◆ **EXERCISE INSTRUCTIONS**
Word for word, restate every entry that follows.

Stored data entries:

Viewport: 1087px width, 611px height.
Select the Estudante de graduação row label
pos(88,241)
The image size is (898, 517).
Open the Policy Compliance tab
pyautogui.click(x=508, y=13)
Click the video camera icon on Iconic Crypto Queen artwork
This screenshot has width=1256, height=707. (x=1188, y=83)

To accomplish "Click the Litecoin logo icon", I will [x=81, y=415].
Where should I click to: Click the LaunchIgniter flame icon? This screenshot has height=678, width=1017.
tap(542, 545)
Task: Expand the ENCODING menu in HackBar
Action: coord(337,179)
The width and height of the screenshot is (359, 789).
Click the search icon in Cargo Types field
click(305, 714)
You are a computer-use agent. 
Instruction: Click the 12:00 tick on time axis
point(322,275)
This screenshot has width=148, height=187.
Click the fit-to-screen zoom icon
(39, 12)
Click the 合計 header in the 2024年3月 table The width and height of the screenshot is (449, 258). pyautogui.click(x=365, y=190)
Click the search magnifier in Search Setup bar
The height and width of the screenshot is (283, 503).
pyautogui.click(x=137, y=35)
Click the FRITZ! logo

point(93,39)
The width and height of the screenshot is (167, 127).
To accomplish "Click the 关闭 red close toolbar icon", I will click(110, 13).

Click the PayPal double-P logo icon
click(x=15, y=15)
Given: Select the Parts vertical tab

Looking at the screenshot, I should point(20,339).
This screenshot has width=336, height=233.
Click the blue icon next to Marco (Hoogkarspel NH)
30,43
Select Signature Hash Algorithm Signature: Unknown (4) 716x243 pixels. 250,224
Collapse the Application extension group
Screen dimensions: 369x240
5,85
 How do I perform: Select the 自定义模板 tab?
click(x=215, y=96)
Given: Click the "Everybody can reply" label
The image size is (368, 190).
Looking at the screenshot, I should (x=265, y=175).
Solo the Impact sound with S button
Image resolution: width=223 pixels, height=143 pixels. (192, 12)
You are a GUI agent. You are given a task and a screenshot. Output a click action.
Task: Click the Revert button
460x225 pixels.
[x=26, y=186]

◆ **THE ANSWER**
Viewport: 1087px width, 611px height.
Select the Estudante de graduação row label
pos(88,241)
The image size is (898, 517).
Open the Policy Compliance tab
pyautogui.click(x=508, y=13)
Click the video camera icon on Iconic Crypto Queen artwork
This screenshot has width=1256, height=707. (x=1188, y=83)

To accomplish "Click the Litecoin logo icon", I will [x=81, y=415].
Where should I click to: Click the LaunchIgniter flame icon? This screenshot has height=678, width=1017.
tap(542, 545)
Task: Expand the ENCODING menu in HackBar
Action: coord(337,179)
The width and height of the screenshot is (359, 789).
Click the search icon in Cargo Types field
click(305, 714)
You are a computer-use agent. 
Instruction: Click the 12:00 tick on time axis
point(322,275)
This screenshot has width=148, height=187.
Click the fit-to-screen zoom icon
(39, 12)
Click the 合計 header in the 2024年3月 table The width and height of the screenshot is (449, 258). pyautogui.click(x=365, y=190)
Click the search magnifier in Search Setup bar
The height and width of the screenshot is (283, 503).
pyautogui.click(x=137, y=35)
Click the FRITZ! logo

point(93,39)
The width and height of the screenshot is (167, 127).
To accomplish "Click the 关闭 red close toolbar icon", I will click(110, 13).

Click the PayPal double-P logo icon
click(x=15, y=15)
Given: Select the Parts vertical tab

Looking at the screenshot, I should point(20,339).
This screenshot has width=336, height=233.
Click the blue icon next to Marco (Hoogkarspel NH)
30,43
Select Signature Hash Algorithm Signature: Unknown (4) 716x243 pixels. 250,224
Collapse the Application extension group
Screen dimensions: 369x240
5,85
 How do I perform: Select the 自定义模板 tab?
click(x=215, y=96)
Given: Click the "Everybody can reply" label
The image size is (368, 190).
Looking at the screenshot, I should (x=265, y=175).
Solo the Impact sound with S button
Image resolution: width=223 pixels, height=143 pixels. (192, 12)
You are a GUI agent. You are given a task and a screenshot. Output a click action.
Task: Click the Revert button
460x225 pixels.
[x=26, y=186]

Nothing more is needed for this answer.